Yahud o kimseden haber almadın mı ki, binaların çatıları çökmüş, duvarları üstüne yığılmış tenha bir kasabaya uğrayarak şöyle demişti; “Bunu, bu ölümden sonra Allah nerden diriltecek?” bunun üzerine Allah o kimseyi yüz sene öldürdü (ölü bıraktı) sonra diriltti. Allah (kendisine melek vasıtasıyla); “- Ne kadar eğlendin kaldın?” diye sordu. O da;”- Bir gün yahud bir günden az kaldım” dedi.

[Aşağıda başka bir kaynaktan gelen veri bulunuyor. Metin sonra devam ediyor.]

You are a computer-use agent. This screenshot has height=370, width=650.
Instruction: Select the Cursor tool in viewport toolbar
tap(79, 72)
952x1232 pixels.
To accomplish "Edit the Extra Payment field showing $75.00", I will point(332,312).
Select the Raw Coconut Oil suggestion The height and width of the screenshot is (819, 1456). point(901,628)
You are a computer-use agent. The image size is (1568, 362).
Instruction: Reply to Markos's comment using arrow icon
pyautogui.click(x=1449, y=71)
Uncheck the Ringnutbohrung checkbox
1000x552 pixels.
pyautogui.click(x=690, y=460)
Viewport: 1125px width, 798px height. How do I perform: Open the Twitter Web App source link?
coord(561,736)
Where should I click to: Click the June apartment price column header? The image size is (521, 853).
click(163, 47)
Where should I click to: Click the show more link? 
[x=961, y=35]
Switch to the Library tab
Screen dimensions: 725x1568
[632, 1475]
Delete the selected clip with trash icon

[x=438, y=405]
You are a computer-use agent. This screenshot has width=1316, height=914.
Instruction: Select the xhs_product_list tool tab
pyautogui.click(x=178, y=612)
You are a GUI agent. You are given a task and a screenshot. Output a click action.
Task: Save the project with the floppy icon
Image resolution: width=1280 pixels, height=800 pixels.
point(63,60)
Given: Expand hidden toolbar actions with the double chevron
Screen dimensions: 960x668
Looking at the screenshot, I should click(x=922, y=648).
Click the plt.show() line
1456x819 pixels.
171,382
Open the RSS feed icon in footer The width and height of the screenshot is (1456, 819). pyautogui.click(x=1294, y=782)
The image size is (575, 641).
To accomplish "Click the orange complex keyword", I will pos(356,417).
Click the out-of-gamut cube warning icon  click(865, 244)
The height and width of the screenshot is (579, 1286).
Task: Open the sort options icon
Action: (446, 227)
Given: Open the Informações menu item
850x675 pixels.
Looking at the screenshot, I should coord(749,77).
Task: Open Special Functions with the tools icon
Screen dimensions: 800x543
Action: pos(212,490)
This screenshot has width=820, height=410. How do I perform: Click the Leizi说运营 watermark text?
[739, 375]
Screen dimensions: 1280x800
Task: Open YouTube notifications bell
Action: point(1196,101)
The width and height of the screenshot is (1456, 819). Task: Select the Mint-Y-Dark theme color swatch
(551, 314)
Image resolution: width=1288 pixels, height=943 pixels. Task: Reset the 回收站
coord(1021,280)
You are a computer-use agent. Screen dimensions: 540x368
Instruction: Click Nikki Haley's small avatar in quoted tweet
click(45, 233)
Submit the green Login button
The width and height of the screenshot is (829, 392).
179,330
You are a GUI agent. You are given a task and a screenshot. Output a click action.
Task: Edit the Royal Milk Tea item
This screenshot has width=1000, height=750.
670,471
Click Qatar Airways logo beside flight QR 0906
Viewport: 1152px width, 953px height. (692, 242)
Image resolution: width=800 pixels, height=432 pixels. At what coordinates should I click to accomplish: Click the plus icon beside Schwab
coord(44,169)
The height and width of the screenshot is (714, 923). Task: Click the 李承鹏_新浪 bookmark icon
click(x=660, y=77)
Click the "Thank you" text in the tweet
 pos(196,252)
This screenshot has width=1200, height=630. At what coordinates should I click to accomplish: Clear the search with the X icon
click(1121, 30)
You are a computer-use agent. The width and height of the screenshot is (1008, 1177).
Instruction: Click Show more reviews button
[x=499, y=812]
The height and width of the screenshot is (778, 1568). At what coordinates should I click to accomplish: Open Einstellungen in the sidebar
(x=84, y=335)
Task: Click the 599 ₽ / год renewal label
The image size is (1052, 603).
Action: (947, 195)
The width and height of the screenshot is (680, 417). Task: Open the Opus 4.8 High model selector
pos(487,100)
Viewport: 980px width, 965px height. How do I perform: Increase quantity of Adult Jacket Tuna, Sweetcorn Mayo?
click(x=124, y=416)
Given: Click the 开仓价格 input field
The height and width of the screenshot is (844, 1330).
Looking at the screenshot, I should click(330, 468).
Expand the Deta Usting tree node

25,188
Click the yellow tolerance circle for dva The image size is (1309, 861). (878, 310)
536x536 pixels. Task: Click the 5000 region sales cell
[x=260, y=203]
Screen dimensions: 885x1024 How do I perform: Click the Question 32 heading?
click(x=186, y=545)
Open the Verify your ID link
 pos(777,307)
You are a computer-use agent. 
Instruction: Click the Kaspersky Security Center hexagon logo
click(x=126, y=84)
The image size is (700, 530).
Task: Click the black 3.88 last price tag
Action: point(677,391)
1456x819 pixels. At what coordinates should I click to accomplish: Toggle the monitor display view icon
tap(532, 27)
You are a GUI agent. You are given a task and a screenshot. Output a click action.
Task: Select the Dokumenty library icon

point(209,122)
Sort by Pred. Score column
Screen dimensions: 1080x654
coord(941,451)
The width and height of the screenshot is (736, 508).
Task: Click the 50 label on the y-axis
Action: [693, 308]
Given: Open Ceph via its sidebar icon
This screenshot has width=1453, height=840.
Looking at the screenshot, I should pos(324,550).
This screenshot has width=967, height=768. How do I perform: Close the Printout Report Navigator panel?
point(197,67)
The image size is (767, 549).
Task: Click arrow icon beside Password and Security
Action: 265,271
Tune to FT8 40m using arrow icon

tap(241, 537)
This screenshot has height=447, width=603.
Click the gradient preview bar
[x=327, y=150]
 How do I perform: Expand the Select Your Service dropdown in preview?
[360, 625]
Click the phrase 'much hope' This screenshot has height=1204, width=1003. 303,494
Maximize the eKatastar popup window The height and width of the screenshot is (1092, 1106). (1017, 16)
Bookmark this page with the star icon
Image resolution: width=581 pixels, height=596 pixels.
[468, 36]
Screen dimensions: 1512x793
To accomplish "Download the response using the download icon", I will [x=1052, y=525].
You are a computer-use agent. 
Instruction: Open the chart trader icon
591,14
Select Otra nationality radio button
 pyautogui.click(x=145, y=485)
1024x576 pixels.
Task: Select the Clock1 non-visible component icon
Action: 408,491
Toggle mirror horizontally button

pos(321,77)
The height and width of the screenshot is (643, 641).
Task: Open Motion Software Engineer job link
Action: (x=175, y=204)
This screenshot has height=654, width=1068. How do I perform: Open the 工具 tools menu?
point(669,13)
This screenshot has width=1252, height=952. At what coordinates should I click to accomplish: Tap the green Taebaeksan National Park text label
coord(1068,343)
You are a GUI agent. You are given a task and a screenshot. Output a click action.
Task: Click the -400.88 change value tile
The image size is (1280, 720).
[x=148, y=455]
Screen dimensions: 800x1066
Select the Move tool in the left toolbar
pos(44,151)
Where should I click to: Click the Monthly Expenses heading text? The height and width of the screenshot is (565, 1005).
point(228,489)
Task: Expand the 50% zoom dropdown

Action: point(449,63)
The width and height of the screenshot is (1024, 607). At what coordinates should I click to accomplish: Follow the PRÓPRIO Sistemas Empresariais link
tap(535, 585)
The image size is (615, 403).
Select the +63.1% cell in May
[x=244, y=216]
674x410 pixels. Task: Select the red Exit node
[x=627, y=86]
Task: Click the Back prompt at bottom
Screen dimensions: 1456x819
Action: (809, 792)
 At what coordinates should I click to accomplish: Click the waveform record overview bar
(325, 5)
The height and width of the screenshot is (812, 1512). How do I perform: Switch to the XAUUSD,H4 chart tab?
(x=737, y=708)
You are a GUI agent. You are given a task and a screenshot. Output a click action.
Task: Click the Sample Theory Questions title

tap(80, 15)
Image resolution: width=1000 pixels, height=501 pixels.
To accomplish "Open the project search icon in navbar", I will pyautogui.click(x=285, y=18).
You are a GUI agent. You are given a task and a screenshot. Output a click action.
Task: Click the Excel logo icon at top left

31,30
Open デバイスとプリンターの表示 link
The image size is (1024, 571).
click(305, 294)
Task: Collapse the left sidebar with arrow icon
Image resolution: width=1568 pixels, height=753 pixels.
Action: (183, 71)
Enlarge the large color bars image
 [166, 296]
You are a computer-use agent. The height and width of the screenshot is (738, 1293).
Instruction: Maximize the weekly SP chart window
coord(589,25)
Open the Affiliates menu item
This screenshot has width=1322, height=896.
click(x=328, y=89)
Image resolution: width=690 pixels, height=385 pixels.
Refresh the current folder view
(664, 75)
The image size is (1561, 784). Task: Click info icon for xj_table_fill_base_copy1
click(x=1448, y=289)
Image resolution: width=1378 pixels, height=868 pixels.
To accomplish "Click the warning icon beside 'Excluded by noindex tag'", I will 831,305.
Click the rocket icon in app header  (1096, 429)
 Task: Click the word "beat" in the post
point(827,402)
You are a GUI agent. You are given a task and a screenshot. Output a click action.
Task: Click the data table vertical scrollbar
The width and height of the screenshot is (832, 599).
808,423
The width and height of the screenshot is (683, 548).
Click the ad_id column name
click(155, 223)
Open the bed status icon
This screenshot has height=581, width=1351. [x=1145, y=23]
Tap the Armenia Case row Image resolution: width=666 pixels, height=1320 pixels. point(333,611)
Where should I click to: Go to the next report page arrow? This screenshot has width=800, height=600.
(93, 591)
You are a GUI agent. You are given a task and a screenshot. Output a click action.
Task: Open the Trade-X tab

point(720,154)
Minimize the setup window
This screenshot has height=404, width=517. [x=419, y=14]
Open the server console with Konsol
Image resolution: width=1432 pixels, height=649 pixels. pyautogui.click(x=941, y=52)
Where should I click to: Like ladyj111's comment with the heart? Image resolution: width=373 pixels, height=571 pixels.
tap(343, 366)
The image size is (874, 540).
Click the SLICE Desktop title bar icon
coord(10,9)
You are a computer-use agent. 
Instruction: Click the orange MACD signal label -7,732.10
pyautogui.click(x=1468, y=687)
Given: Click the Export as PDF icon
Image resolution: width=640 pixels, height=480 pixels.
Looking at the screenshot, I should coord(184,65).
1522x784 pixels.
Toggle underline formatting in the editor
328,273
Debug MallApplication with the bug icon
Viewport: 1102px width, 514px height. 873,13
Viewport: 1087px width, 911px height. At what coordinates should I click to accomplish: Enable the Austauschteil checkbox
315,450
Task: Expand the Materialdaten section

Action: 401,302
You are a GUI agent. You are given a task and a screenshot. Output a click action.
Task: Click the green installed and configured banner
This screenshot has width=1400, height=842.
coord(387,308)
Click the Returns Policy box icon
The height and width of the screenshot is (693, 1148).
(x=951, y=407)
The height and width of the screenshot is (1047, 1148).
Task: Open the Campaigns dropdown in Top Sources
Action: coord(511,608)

Allah ona; “- Hayır, yüz yıl ölü kaldın. Öyle iken bak yiyeceğine içeceğine henüz bozulmamış; hele merkebine bak! (nasıl çürümüş ve kemikleri kalmıştır.) Bunu yapmamız, seni insanlara ibret nişanesi kılmamız için ve kendin de bilesin diyedir. Merkebinin kemiklerine bak ki, onları nasıl birleştirip yerli yerine koyuyoruz; sonra onlara nasıl et giydiriyoruz” buyurdu. O merkep dirilip eski haline geldiği ve her şey kendisine açıkça belli olduğu zaman, adam şöyle dedi: “- Artık biliyorum ki, Allah hakikaten her şey'e kadirdir.”